Stored data:
◆ ◆ ◆ ◆
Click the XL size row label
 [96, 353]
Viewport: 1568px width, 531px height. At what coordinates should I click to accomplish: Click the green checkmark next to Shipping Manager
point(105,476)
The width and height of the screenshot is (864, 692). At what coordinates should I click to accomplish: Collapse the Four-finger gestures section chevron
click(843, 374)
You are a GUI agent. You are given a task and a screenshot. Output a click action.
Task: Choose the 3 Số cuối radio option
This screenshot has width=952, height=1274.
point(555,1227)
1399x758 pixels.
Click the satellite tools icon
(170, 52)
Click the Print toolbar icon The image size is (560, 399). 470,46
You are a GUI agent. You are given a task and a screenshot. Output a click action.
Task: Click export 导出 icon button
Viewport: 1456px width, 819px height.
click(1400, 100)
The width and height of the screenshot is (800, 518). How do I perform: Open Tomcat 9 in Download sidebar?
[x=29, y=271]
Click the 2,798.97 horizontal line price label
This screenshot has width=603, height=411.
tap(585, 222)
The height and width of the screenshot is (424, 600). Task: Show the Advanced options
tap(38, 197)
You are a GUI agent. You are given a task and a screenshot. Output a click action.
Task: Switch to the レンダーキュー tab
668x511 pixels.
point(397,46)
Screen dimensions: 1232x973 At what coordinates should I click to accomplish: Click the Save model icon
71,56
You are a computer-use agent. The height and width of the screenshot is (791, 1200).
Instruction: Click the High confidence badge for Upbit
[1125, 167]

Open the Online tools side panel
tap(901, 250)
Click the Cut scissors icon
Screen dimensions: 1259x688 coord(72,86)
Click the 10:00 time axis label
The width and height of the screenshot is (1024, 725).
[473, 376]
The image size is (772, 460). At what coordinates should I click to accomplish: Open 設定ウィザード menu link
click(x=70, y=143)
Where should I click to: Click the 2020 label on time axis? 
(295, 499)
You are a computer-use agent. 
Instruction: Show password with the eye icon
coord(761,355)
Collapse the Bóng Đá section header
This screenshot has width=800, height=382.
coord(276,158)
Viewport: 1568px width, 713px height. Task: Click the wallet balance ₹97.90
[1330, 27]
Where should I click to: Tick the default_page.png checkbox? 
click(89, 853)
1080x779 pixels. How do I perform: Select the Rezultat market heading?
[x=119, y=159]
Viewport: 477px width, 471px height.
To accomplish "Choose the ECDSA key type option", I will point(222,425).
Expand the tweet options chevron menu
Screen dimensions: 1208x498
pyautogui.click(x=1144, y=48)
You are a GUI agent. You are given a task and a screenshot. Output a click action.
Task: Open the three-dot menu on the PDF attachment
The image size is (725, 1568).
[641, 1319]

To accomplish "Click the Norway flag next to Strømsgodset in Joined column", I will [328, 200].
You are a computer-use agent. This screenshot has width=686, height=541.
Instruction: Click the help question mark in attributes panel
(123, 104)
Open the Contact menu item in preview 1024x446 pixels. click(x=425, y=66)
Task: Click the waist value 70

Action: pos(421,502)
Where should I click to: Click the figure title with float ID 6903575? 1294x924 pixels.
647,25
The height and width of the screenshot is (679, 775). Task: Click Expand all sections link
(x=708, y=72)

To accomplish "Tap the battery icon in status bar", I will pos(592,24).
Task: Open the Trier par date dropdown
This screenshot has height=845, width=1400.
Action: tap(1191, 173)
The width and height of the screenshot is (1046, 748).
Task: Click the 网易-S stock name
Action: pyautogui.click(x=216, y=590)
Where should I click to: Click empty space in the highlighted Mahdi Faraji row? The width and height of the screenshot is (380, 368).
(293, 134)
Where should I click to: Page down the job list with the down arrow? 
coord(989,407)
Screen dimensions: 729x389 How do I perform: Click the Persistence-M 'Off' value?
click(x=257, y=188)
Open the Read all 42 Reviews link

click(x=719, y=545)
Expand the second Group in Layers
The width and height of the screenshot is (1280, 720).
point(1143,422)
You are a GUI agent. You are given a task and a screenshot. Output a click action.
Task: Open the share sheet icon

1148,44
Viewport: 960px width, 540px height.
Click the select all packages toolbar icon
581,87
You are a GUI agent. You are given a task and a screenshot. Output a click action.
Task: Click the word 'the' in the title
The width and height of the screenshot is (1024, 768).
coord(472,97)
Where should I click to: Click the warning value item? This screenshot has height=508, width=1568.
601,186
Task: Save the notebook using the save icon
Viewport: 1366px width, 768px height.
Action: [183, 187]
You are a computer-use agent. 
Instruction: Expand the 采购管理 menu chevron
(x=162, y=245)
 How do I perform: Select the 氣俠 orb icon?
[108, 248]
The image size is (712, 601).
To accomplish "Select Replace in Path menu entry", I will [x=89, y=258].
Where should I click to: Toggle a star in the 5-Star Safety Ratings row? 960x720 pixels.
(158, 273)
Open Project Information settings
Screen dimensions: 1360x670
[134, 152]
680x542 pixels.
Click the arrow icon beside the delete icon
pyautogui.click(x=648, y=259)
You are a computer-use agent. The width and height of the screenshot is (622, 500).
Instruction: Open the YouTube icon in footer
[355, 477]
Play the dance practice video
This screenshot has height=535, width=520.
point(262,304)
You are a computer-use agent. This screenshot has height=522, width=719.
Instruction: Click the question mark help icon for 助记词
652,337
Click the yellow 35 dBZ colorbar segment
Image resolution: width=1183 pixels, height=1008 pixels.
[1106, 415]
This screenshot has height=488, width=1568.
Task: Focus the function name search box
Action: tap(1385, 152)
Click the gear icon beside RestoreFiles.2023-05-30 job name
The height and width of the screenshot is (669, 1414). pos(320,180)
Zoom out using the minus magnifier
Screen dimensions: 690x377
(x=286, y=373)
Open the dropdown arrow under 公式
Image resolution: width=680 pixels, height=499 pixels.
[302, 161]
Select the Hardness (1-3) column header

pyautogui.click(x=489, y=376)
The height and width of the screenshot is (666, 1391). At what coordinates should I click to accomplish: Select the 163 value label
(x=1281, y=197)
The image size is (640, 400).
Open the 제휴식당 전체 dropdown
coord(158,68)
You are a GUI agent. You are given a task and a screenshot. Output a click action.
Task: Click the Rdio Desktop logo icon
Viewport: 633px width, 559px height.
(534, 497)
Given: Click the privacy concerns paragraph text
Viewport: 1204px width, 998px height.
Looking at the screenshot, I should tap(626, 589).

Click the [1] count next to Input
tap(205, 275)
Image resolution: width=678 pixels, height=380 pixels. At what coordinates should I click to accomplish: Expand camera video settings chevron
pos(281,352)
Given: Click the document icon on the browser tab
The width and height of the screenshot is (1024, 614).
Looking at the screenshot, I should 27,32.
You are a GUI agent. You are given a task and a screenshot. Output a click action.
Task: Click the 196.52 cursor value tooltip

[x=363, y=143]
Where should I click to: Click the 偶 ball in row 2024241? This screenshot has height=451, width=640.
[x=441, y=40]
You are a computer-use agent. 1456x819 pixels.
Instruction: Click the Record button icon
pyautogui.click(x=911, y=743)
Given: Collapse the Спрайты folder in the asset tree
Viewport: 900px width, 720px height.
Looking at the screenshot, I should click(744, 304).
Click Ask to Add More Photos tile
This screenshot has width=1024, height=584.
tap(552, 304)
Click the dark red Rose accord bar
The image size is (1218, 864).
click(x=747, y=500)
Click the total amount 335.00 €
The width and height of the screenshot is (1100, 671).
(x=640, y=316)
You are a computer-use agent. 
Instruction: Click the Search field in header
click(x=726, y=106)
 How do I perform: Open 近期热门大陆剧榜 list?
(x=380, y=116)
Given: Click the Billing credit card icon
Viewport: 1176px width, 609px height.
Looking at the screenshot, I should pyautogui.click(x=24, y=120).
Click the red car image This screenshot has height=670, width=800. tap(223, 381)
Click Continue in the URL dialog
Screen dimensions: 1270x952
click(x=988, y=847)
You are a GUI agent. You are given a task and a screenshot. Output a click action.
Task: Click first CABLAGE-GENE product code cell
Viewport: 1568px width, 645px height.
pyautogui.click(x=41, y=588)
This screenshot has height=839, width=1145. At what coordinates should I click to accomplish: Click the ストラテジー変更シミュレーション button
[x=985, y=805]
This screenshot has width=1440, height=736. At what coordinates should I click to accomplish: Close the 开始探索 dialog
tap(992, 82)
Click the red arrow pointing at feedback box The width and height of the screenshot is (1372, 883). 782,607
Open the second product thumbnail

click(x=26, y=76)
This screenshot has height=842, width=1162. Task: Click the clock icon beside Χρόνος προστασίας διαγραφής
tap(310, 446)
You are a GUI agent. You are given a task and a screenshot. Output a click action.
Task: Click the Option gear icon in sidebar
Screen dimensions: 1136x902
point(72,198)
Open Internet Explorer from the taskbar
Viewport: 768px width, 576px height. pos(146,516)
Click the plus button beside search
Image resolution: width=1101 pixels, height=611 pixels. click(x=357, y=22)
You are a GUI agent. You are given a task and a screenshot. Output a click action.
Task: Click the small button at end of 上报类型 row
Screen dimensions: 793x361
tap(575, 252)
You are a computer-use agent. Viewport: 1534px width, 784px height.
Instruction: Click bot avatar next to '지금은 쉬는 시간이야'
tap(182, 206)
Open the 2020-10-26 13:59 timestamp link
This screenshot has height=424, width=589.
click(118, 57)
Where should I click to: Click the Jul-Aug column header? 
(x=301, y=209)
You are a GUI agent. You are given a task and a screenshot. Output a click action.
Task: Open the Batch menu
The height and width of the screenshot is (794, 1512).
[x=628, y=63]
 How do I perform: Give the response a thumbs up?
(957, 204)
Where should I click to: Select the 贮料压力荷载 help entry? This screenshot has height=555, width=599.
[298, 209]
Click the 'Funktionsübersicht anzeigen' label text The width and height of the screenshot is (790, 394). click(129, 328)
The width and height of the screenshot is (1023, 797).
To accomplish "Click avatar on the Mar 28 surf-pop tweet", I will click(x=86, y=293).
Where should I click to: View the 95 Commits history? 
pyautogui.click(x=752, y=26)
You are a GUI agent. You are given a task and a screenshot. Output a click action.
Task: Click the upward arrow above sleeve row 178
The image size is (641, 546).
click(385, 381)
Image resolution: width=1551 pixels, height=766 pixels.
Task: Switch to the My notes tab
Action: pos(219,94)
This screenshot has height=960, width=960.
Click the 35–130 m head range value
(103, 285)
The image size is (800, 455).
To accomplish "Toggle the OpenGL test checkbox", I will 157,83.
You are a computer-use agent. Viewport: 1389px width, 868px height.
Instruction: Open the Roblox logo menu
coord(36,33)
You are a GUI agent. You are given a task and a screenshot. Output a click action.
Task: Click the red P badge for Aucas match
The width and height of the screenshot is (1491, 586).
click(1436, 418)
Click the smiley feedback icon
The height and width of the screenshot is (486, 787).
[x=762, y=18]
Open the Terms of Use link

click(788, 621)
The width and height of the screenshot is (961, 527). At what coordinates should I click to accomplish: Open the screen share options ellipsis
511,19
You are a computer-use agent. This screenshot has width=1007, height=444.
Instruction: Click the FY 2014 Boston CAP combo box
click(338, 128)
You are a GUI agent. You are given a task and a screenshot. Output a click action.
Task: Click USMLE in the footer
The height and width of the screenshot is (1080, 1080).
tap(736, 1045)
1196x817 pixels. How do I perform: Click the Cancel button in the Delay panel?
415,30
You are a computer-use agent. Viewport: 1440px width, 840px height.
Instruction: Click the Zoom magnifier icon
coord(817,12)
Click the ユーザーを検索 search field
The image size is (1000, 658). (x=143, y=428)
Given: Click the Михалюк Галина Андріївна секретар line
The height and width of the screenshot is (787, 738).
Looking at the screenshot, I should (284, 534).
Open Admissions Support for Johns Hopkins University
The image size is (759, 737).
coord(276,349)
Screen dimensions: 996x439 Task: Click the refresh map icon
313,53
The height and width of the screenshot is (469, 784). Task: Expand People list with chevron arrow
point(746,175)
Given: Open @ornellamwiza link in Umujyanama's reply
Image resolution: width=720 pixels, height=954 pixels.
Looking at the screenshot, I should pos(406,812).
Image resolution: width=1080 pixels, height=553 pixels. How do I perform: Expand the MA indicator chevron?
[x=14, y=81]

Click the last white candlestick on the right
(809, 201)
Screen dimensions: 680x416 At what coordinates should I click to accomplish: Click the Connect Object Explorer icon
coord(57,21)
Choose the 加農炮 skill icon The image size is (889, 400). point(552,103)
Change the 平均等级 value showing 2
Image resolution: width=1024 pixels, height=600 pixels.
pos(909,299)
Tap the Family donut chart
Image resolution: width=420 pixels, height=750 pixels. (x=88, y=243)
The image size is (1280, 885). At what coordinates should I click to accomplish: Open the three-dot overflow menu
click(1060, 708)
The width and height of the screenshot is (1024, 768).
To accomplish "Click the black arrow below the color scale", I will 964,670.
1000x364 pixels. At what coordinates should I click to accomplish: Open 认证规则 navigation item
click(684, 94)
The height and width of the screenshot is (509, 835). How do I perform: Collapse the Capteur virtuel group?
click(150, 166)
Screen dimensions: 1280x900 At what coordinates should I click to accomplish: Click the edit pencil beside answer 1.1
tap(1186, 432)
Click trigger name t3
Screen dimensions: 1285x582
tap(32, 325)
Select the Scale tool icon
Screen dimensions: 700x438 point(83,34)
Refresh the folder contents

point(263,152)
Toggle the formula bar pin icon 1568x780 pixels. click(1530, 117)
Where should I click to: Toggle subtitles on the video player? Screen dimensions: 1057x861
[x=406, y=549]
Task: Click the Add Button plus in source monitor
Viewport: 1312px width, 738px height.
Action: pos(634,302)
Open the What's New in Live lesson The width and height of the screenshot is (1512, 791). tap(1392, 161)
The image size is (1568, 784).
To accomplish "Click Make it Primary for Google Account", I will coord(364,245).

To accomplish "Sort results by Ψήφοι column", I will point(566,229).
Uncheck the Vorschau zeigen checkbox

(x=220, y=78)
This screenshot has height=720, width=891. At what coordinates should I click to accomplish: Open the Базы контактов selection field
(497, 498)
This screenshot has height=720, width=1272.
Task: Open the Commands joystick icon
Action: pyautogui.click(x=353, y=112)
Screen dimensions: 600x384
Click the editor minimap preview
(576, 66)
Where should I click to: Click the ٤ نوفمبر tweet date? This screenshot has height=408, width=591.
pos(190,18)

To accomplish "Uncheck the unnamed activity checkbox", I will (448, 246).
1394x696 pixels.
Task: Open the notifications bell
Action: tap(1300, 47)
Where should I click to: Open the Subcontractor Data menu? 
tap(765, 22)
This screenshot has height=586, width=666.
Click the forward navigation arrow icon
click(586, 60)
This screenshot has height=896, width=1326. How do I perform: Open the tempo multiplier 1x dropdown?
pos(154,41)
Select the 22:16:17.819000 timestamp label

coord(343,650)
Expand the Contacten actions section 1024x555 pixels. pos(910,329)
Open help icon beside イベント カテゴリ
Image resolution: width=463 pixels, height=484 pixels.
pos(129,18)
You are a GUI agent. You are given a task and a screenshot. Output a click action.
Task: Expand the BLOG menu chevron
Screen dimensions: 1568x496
◆ ◆ ◆ ◆
EXERCISE —
Set down, exactly as they stand above, the lines starting with the line with "The image size is (772, 460)." and going on through the line with "Viewport: 477px width, 471px height.", and no others.

ANSWER SECTION —
The image size is (772, 460). At what coordinates should I click to accomplish: Open 設定ウィザード menu link
click(x=70, y=143)
Where should I click to: Click the 2020 label on time axis? 
(295, 499)
You are a computer-use agent. 
Instruction: Show password with the eye icon
coord(761,355)
Collapse the Bóng Đá section header
This screenshot has width=800, height=382.
coord(276,158)
Viewport: 1568px width, 713px height. Task: Click the wallet balance ₹97.90
[1330, 27]
Where should I click to: Tick the default_page.png checkbox? 
click(89, 853)
1080x779 pixels. How do I perform: Select the Rezultat market heading?
[x=119, y=159]
Viewport: 477px width, 471px height.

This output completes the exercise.